That may be your take on other fire starting methods, but I disagree.  I don't carry and use multiple ways to start a fire to impress you or anybody else with my ability to use them.  I carry them because they work for me.  When I'm home lighting a fire in the outdoor fireplace I use a Benzomatic torch much like the one you use (mine has a piezoelectric igniter).  I have no need or desire to carry that while hiking.  When I want fire, I want fire and could care less if it impresses or mystifies somebody that may not use those methods, or does not know how to use those methods.

----------


## Alaskan Survivalist

The market for those that have to build fires are and have been dominated by the the most effective ways of doing it. Survivalists seem to need some kind of gimmick. The sillyest thing I have seen is starting fire with steel wool and a battery. Then there is bringing dryer lint from home. What, did they forget to bring toilet paper? I am speaking only to those that take thier survival serious. If building fires is important to your survival then to should be a means to accomplish it.

----------


## Rick

Most of the fires I start there's no one around.

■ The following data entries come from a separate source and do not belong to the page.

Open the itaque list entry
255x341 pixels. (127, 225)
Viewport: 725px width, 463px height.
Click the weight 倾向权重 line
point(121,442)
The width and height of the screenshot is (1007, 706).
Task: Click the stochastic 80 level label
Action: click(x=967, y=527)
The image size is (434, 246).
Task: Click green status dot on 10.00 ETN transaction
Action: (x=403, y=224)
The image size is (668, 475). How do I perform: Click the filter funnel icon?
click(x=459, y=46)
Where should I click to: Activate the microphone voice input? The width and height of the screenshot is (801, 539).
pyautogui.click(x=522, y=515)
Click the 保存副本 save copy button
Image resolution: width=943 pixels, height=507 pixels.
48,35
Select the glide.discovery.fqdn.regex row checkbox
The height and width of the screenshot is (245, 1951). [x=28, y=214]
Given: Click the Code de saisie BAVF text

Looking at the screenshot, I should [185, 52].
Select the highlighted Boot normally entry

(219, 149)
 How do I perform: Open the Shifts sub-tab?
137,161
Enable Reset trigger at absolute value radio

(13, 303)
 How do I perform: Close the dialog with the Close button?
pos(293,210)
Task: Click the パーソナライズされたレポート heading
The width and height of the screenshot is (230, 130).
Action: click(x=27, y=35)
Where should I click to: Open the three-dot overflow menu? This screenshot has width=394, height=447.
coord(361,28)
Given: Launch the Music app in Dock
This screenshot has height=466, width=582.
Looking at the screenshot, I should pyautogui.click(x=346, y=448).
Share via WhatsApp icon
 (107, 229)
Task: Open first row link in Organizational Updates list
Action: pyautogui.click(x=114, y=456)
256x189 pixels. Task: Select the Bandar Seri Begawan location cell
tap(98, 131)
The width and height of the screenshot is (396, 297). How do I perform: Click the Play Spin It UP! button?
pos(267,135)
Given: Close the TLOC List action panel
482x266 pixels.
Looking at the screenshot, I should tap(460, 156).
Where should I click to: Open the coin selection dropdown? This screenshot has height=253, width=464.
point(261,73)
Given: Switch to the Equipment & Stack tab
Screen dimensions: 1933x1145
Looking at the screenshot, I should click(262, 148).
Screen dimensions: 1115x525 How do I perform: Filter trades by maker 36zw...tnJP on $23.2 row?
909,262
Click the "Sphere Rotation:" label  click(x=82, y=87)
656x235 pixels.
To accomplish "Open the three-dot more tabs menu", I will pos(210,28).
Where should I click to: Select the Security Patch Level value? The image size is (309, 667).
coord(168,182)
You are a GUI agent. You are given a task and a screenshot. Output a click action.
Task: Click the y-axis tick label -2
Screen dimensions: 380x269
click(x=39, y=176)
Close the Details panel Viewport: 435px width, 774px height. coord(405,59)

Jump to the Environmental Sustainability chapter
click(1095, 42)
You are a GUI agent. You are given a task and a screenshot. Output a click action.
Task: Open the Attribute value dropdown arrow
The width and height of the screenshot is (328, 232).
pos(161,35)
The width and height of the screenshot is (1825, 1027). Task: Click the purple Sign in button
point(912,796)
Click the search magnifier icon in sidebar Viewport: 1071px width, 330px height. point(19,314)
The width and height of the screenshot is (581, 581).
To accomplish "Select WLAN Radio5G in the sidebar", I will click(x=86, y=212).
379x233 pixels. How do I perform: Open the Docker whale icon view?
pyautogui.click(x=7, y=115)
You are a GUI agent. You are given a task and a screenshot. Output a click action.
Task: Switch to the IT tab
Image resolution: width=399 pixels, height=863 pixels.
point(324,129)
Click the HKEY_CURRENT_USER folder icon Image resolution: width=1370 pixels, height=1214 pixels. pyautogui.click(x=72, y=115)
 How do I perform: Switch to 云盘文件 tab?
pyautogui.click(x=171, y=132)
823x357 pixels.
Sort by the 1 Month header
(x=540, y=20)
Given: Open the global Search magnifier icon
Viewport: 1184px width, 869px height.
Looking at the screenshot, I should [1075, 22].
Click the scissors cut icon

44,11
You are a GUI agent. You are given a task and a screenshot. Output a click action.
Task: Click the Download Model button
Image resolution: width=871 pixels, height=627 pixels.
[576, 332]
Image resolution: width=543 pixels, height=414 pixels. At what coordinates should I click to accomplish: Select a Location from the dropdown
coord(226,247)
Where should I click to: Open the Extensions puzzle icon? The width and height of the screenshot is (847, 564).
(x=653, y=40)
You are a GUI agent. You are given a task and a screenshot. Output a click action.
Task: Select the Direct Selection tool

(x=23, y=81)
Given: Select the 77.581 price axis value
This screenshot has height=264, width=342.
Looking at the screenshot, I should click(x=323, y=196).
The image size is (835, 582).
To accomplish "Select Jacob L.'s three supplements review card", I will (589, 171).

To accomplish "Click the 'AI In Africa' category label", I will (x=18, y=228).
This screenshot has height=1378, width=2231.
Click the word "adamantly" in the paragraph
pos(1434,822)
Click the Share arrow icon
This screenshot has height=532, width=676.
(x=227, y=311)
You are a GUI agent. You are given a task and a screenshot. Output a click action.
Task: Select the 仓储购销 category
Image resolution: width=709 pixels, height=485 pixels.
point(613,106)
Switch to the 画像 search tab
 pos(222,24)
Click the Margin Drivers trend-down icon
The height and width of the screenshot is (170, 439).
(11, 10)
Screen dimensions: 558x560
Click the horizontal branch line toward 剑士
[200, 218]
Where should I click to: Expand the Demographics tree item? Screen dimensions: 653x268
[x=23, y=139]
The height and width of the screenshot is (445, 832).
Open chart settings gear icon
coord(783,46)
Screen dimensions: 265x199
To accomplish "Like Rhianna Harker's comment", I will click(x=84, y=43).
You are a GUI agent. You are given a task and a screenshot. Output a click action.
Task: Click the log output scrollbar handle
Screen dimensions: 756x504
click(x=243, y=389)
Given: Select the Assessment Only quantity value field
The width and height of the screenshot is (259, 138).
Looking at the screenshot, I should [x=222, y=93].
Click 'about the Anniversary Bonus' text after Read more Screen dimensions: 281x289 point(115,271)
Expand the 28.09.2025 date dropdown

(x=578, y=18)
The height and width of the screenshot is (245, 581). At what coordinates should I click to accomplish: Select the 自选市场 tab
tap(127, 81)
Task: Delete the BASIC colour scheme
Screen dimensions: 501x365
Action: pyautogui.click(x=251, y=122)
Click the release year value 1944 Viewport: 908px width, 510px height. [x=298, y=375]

I've used char cloth and fire steel. I've used lighters with PJ cotton and I've used matches. It just depends on conditions and what mood I'm in. Sometimes the only fire I start is my stove. I don't think it's gimmicky to know how to use something a bit odd. You may find yourself with only odd things when you're in a bad situation and having played around with something out of the ordinary might spark an idea (pardon the pun) of how to use what you have on hand.

----------


## crashdive123

Well, believe it or not, they've been starting fires outside of Alaska for some time now.  What seems silly to you, might be something that saves somebody else's life.  You want to carry a propane torch and canister of fuel into the woods - more power to you.  If your zippo works - great.  Just know that there are other methods that may not work for you that do work for others.

----------


## Alaskan Survivalist

Has nothing to do with being in Alaska. Smokers don't use the gimmicks, they just want to smoke. If the other methods were anywhere near as effective they would be using them. I have been in mining camps that by the end of the first month I became a very popular person because my Zippo was the only fire around. There is a difference when this stuff becomes your life and you have other things to do. Some people are just dead weight because they spend all thier time next to the fire or trying to prepare a meal or won't get out of thier sleeping bag. I have seen this too many times and recognize the same thinking here. If it takes all your time for survival or camp shores not much else will be accomplished.

----------


## Ken

> Some people are just dead weight because *they spend all thier time next to the fire or trying to prepare a meal or won't get out of thier sleeping bag.*


I musta' missed something.  Ain't those some of the best things in life?

----------


## Camp10

> Has nothing to do with being in Alaska. Smokers don't use the gimmicks, they just want to smoke. If the other methods were anywhere near as effective they would be using them.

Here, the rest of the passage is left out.